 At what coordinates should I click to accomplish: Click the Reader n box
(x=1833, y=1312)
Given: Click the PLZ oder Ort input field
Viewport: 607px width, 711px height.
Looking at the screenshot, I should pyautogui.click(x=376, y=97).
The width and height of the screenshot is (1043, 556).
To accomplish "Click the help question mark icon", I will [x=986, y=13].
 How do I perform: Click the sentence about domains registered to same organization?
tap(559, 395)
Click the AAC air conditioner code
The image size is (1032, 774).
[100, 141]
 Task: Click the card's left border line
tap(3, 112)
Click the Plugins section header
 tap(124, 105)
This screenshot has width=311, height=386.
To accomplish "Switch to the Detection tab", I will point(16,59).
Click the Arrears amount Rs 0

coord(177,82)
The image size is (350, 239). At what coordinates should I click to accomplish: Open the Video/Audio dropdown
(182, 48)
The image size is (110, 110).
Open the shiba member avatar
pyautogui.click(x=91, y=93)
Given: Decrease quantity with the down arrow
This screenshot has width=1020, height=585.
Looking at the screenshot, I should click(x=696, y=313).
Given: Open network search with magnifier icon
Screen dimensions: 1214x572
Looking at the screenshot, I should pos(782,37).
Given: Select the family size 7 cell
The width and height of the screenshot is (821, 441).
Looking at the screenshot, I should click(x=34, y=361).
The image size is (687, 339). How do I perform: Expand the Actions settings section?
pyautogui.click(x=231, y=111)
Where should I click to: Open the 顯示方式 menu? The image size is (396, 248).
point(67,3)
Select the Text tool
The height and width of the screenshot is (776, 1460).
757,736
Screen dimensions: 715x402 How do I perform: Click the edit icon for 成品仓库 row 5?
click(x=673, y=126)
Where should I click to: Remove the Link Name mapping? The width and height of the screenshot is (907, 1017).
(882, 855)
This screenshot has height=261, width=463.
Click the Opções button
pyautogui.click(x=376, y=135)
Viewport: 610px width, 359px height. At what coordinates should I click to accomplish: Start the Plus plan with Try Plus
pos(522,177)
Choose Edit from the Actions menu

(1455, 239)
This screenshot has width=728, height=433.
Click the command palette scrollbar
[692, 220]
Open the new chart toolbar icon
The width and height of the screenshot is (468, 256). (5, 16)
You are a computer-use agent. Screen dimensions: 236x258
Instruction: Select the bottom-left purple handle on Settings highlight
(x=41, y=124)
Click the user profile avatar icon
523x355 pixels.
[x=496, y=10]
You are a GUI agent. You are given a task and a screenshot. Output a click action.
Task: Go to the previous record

______

## TASK GOAL
Lay out the data above as a Markdown table with the columns Row and Line, one row per line and blank lines omitted.

## SOLUTION TO THIS EXERCISE
| Row | Line |
|---|---|
| 1 |  At what coordinates should I click to accomplish: Click the Reader n box |
| 2 | (x=1833, y=1312) |
| 3 | Given: Click the PLZ oder Ort input field |
| 4 | Viewport: 607px width, 711px height. |
| 5 | Looking at the screenshot, I should pyautogui.click(x=376, y=97). |
| 6 | The width and height of the screenshot is (1043, 556). |
| 7 | To accomplish "Click the help question mark icon", I will [x=986, y=13]. |
| 8 |  How do I perform: Click the sentence about domains registered to same organization? |
| 9 | tap(559, 395) |
| 10 | Click the AAC air conditioner code |
| 11 | The image size is (1032, 774). |
| 12 | [100, 141] |
| 13 |  Task: Click the card's left border line |
| 14 | tap(3, 112) |
| 15 | Click the Plugins section header |
| 16 |  tap(124, 105) |
| 17 | This screenshot has width=311, height=386. |
| 18 | To accomplish "Switch to the Detection tab", I will point(16,59). |
| 19 | Click the Arrears amount Rs 0 |
| 20 | coord(177,82) |
| 21 | The image size is (350, 239). At what coordinates should I click to accomplish: Open the Video/Audio dropdown |
| 22 | (182, 48) |
| 23 | The image size is (110, 110). |
| 24 | Open the shiba member avatar |
| 25 | pyautogui.click(x=91, y=93) |
| 26 | Given: Decrease quantity with the down arrow |
| 27 | This screenshot has width=1020, height=585. |
| 28 | Looking at the screenshot, I should click(x=696, y=313). |
| 29 | Given: Open network search with magnifier icon |
| 30 | Screen dimensions: 1214x572 |
| 31 | Looking at the screenshot, I should pos(782,37). |
| 32 | Given: Select the family size 7 cell |
| 33 | The width and height of the screenshot is (821, 441). |
| 34 | Looking at the screenshot, I should click(x=34, y=361). |
| 35 | The image size is (687, 339). How do I perform: Expand the Actions settings section? |
| 36 | pyautogui.click(x=231, y=111) |
| 37 | Where should I click to: Open the 顯示方式 menu? The image size is (396, 248). |
| 38 | point(67,3) |
| 39 | Select the Text tool |
| 40 | The height and width of the screenshot is (776, 1460). |
| 41 | 757,736 |
| 42 | Screen dimensions: 715x402 How do I perform: Click the edit icon for 成品仓库 row 5? |
| 43 | click(x=673, y=126) |
| 44 | Where should I click to: Remove the Link Name mapping? The width and height of the screenshot is (907, 1017). |
| 45 | (882, 855) |
| 46 | This screenshot has height=261, width=463. |
| 47 | Click the Opções button |
| 48 | pyautogui.click(x=376, y=135) |
| 49 | Viewport: 610px width, 359px height. At what coordinates should I click to accomplish: Start the Plus plan with Try Plus |
| 50 | pos(522,177) |
| 51 | Choose Edit from the Actions menu |
| 52 | (1455, 239) |
| 53 | This screenshot has width=728, height=433. |
| 54 | Click the command palette scrollbar |
| 55 | [692, 220] |
| 56 | Open the new chart toolbar icon |
| 57 | The width and height of the screenshot is (468, 256). (5, 16) |
| 58 | You are a computer-use agent. Screen dimensions: 236x258 |
| 59 | Instruction: Select the bottom-left purple handle on Settings highlight |
| 60 | (x=41, y=124) |
| 61 | Click the user profile avatar icon |
| 62 | 523x355 pixels. |
| 63 | [x=496, y=10] |
| 64 | You are a GUI agent. You are given a task and a screenshot. Output a click action. |
| 65 | Task: Go to the previous record |